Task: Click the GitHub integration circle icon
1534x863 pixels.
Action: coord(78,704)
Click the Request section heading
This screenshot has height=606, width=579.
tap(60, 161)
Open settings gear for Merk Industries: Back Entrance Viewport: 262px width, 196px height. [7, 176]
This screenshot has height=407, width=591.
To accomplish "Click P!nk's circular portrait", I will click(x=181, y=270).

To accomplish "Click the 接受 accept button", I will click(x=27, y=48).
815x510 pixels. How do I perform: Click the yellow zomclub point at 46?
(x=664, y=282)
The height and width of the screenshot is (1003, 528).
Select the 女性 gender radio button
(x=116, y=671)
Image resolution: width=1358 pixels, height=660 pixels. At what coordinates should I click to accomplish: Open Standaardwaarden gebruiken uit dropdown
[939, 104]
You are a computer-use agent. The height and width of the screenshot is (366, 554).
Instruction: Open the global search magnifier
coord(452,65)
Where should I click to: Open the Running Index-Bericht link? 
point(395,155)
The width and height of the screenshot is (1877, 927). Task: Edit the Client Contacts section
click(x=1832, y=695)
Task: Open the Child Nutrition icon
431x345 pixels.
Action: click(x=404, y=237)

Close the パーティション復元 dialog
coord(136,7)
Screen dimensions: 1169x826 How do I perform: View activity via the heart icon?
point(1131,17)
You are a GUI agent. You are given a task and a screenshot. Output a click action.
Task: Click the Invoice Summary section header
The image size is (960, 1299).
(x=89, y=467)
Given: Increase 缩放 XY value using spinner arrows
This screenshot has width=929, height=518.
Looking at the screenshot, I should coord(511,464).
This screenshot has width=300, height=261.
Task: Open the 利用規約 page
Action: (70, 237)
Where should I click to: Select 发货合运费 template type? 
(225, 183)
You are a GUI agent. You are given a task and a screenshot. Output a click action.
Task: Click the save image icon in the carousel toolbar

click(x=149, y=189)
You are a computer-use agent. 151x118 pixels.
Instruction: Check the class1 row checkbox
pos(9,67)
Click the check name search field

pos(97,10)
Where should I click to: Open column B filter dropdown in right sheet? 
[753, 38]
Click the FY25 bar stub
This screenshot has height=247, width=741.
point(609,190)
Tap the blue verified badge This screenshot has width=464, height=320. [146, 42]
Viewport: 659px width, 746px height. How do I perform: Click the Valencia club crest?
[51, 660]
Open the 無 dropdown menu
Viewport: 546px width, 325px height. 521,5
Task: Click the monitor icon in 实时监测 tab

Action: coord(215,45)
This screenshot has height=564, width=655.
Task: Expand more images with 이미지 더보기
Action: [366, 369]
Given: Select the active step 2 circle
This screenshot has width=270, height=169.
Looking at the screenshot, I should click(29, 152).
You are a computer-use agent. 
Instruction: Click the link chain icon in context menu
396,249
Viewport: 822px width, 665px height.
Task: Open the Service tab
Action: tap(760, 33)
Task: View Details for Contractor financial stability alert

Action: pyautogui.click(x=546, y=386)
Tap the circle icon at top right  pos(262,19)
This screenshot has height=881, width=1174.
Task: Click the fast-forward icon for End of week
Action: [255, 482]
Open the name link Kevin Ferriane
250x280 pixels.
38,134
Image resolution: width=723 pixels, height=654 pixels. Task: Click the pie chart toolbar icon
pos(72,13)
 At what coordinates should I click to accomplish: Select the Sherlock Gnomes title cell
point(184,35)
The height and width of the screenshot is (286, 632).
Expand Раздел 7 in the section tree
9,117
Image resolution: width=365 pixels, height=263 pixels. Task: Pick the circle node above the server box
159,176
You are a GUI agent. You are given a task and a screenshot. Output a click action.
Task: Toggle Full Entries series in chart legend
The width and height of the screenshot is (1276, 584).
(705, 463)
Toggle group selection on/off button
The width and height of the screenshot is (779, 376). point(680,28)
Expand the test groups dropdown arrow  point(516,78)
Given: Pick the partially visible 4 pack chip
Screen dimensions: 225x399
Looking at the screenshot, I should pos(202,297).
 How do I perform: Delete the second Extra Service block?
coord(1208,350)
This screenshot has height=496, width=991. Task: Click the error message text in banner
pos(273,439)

====================

All lines from the one with "Image resolution: width=365" through the end of the data must be repeated exactly, and nothing else may be repeated.

* [Answer box]
Image resolution: width=365 pixels, height=263 pixels. Task: Pick the circle node above the server box
159,176
You are a GUI agent. You are given a task and a screenshot. Output a click action.
Task: Toggle Full Entries series in chart legend
The width and height of the screenshot is (1276, 584).
(705, 463)
Toggle group selection on/off button
The width and height of the screenshot is (779, 376). point(680,28)
Expand the test groups dropdown arrow  point(516,78)
Given: Pick the partially visible 4 pack chip
Screen dimensions: 225x399
Looking at the screenshot, I should pos(202,297).
 How do I perform: Delete the second Extra Service block?
coord(1208,350)
This screenshot has height=496, width=991. Task: Click the error message text in banner
pos(273,439)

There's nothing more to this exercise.